Filter the items below down to the lines that contain the word "Notifications". Copy each matching line.
* start Records for this exercise *
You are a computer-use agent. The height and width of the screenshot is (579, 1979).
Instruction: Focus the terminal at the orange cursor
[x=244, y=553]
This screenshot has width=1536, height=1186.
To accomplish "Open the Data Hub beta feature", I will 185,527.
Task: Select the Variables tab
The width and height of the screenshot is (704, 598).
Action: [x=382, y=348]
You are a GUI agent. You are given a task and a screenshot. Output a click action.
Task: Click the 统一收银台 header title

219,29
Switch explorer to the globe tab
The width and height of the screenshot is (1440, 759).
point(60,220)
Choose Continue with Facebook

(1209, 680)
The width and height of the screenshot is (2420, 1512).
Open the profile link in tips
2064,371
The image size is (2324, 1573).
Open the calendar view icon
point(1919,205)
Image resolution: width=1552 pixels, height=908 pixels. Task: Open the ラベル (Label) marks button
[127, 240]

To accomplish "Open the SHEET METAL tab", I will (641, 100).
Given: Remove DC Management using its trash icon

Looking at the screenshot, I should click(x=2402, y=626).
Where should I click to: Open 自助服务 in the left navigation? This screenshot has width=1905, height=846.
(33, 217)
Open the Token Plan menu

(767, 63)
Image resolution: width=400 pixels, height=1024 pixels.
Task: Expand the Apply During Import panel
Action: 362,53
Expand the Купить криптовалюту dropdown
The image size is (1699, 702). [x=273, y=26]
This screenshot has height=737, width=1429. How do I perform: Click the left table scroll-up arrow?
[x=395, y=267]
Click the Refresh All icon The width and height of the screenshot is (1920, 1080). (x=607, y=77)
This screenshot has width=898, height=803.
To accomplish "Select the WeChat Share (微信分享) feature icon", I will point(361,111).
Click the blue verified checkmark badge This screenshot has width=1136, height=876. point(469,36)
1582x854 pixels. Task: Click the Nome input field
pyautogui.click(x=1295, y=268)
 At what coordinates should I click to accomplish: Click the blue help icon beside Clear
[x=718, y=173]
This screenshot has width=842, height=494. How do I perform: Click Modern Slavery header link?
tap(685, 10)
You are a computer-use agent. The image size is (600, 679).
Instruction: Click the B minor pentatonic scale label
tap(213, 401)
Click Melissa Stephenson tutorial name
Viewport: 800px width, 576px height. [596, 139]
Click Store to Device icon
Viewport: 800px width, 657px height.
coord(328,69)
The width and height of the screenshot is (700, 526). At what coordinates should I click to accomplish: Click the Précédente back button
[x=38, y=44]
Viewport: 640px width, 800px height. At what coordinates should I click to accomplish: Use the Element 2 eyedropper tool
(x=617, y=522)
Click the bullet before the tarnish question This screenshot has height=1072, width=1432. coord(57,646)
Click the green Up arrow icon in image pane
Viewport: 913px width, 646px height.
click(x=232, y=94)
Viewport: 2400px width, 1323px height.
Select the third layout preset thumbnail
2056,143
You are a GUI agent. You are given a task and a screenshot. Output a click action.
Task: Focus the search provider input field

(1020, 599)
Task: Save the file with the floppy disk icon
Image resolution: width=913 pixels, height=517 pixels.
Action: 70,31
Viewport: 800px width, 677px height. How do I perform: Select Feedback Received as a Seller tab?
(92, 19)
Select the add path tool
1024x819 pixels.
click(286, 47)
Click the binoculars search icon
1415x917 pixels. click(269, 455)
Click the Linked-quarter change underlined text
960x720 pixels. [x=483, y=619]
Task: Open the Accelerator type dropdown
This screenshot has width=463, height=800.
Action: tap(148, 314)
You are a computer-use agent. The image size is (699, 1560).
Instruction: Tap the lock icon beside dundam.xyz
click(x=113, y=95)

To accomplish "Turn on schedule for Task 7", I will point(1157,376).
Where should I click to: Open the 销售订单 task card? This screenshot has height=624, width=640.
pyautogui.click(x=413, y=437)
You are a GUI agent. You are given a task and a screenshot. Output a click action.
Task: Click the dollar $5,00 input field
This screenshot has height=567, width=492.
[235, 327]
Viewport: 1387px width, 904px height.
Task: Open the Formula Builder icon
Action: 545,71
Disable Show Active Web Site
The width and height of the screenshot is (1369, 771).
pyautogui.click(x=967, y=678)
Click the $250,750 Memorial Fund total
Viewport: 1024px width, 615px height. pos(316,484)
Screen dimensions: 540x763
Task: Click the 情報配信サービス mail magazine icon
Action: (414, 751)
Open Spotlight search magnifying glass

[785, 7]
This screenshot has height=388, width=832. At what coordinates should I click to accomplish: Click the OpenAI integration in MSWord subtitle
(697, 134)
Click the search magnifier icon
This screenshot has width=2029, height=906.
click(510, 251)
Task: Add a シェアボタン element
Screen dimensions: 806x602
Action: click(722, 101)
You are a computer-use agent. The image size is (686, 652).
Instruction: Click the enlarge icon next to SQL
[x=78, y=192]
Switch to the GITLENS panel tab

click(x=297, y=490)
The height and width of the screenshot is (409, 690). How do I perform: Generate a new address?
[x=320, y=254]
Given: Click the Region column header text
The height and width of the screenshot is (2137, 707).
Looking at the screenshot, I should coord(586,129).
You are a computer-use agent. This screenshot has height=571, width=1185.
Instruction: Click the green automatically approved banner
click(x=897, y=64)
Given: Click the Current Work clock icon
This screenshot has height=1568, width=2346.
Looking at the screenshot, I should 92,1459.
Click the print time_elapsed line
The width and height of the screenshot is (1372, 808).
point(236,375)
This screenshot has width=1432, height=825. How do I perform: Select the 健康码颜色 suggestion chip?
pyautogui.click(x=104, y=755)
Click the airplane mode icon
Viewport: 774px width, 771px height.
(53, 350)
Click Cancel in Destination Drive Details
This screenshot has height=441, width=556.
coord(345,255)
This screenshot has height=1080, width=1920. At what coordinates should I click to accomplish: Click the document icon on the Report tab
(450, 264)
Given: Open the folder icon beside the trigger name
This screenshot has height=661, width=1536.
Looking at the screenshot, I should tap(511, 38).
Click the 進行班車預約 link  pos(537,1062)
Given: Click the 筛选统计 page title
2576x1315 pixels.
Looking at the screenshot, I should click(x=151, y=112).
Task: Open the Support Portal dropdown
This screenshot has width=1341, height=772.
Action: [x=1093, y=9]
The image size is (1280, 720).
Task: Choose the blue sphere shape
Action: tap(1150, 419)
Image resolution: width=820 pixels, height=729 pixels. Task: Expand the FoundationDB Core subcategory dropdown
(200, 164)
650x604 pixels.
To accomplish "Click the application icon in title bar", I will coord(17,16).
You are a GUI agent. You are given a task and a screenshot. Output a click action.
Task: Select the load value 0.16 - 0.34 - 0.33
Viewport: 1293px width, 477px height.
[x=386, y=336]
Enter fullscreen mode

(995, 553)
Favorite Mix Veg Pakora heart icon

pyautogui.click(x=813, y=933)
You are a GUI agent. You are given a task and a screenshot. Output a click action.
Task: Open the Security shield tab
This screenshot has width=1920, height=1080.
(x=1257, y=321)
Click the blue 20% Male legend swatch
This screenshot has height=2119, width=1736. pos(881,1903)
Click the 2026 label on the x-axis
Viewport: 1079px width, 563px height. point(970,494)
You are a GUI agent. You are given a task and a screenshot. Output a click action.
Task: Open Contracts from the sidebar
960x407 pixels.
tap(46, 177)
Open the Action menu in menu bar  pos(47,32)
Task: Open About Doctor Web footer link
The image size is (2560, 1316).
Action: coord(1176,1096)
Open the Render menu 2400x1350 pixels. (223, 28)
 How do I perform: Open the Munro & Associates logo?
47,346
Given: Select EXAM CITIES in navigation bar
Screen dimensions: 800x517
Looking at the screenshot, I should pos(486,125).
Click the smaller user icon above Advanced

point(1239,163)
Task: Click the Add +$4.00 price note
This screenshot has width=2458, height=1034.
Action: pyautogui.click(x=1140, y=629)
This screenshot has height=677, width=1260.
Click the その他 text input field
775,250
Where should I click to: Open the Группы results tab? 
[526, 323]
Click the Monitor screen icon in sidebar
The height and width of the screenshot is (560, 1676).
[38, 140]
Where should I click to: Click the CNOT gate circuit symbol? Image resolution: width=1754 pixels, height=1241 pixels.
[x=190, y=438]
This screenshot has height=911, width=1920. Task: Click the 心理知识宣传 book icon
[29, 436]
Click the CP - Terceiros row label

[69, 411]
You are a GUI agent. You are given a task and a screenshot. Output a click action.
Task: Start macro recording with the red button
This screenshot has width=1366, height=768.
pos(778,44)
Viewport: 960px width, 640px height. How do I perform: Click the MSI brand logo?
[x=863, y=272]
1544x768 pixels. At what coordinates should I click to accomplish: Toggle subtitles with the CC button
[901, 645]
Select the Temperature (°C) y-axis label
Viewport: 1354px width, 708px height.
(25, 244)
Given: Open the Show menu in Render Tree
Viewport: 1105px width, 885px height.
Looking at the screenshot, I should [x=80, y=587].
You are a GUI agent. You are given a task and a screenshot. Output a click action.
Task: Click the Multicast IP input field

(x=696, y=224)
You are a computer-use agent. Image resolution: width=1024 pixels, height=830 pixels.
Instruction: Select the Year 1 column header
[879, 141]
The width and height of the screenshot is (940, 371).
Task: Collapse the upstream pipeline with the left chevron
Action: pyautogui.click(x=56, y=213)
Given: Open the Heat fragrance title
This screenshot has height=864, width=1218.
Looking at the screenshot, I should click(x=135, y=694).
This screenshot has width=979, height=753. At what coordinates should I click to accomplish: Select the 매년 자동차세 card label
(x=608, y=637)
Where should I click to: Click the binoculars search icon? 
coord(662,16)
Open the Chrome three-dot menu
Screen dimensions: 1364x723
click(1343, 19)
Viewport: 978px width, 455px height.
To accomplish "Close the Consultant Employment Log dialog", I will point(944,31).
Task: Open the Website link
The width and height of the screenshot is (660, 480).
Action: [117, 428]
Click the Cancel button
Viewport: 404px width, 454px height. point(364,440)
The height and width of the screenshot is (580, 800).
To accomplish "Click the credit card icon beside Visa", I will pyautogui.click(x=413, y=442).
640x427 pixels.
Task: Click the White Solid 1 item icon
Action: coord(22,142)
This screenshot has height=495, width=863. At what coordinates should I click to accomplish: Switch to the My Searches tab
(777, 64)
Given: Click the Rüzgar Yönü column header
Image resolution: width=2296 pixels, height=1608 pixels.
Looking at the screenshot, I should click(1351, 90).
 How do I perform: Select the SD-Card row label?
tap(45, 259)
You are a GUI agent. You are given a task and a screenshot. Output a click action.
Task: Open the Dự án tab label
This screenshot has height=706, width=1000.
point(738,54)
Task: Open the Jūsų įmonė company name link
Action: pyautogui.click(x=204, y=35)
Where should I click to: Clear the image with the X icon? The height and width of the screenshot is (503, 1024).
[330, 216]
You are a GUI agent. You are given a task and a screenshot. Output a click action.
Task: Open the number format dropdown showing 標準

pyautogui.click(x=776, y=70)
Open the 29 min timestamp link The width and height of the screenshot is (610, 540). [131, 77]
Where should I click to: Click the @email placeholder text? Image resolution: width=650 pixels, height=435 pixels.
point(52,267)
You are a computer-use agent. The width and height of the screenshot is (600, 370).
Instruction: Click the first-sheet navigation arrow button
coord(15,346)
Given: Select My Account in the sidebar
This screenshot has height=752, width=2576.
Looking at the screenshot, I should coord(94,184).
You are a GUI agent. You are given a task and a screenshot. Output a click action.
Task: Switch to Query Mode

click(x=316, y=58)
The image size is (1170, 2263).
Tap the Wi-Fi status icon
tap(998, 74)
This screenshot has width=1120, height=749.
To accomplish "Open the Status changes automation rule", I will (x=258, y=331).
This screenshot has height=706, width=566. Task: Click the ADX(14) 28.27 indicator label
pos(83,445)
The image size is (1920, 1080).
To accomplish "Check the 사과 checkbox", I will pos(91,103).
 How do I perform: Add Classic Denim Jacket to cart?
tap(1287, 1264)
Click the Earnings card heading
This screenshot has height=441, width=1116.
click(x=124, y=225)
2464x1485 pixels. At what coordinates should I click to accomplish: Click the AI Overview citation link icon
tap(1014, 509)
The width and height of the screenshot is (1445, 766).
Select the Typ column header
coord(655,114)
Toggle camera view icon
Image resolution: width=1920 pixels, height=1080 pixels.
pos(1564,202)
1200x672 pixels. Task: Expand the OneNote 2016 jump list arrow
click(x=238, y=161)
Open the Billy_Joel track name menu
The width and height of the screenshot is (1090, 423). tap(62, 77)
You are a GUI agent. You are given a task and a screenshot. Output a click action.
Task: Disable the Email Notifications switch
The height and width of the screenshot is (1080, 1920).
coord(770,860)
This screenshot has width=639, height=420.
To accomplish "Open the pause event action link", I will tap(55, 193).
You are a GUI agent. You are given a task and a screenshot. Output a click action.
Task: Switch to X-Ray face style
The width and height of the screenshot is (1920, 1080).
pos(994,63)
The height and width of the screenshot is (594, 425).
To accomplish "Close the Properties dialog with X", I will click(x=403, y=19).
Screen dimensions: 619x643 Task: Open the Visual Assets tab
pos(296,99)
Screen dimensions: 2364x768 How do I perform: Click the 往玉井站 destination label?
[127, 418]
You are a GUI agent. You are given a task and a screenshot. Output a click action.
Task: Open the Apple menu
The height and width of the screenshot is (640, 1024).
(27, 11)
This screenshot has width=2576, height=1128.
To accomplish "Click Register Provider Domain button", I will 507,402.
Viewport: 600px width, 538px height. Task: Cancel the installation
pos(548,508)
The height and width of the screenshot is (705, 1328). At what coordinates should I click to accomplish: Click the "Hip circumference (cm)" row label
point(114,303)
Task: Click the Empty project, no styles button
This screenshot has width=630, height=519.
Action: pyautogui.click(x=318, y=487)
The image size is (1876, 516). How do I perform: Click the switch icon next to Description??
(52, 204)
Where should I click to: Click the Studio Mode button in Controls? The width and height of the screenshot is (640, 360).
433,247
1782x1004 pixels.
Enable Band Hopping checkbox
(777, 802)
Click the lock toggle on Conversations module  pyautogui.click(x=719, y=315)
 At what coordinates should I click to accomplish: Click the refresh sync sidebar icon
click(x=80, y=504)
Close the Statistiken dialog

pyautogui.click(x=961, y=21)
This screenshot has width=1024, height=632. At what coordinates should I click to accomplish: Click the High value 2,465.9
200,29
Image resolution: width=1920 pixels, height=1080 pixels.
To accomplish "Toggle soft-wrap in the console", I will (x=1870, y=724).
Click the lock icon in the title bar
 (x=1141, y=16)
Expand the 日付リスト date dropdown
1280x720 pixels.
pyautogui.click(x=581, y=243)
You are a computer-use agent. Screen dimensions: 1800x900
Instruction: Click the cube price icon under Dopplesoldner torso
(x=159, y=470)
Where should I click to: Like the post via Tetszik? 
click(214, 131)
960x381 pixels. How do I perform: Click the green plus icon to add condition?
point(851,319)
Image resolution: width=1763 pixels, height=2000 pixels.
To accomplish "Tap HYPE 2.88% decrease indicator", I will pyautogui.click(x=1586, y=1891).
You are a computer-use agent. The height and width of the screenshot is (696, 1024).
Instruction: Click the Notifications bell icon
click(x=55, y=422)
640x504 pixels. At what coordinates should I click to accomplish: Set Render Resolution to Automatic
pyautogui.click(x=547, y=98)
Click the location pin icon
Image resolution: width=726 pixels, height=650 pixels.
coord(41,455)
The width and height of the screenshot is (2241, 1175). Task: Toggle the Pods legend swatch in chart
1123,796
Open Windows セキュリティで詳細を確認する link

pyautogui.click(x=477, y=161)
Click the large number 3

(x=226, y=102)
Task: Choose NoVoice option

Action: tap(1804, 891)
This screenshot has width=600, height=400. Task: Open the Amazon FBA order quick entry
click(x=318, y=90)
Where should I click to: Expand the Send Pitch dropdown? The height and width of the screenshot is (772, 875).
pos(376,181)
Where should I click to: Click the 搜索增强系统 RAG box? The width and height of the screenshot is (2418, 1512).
* end Records for this exercise *
- [Finished answer]
Task: Disable the Email Notifications switch
Instruction: Click the Notifications bell icon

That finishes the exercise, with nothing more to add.